___ Source data

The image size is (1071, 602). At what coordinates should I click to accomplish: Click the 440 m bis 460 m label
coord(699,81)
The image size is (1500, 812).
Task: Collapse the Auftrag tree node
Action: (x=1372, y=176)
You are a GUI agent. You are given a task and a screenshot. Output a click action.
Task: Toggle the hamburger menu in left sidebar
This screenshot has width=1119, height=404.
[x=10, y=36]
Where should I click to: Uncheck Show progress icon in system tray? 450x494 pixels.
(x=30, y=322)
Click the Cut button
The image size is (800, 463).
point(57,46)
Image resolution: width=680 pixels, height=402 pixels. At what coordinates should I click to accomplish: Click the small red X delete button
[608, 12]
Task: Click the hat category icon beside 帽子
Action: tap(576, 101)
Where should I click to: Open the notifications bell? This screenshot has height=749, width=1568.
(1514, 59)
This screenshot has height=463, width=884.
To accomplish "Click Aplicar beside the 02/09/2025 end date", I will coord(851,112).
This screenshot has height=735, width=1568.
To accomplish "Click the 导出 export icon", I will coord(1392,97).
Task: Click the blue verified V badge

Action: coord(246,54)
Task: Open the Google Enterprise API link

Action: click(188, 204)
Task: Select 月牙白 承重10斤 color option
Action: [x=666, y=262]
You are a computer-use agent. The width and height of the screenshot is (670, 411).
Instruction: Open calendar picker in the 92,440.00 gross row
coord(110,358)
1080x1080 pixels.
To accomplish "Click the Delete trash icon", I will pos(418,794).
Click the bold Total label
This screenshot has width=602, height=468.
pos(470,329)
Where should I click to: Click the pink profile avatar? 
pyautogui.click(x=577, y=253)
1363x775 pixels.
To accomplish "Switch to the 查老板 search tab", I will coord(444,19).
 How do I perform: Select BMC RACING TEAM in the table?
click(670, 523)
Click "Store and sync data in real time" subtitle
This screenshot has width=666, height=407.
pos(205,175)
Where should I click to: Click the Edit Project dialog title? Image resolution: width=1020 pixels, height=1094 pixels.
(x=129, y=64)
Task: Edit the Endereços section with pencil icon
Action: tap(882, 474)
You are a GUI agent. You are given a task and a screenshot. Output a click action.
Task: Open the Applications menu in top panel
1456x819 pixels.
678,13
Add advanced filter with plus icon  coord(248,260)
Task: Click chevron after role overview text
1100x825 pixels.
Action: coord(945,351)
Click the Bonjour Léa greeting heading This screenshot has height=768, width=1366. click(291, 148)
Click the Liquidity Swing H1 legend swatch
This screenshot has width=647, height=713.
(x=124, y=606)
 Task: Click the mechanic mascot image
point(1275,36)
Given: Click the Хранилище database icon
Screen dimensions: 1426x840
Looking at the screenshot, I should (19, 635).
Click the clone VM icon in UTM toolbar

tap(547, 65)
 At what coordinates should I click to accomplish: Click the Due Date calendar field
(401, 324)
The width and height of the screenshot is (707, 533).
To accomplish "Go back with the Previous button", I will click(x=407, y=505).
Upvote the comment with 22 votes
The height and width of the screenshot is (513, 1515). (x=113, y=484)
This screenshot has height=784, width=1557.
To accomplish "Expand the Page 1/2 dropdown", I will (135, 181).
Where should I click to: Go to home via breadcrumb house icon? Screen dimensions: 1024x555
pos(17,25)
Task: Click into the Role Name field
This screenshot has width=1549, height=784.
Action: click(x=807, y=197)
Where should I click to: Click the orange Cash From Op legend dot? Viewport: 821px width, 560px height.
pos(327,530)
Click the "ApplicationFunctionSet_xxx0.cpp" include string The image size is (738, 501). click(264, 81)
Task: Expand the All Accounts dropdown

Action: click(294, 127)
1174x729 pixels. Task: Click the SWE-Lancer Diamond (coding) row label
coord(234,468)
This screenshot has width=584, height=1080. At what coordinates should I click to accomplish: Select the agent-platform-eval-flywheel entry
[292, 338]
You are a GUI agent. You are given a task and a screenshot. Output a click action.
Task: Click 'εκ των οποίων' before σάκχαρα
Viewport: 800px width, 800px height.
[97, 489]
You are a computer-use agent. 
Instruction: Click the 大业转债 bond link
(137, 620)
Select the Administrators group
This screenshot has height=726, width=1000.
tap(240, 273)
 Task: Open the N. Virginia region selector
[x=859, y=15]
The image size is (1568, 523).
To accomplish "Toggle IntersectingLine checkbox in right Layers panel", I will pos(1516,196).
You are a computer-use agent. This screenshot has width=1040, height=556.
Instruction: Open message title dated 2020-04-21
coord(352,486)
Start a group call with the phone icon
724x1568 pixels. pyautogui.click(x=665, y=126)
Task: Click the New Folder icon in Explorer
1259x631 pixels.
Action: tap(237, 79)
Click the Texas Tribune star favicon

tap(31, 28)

______

Work order: All lines that contain the word "panel" must be copied from the records above.

Reply:
Task: Open the Applications menu in top panel
To accomplish "Toggle IntersectingLine checkbox in right Layers panel", I will pos(1516,196).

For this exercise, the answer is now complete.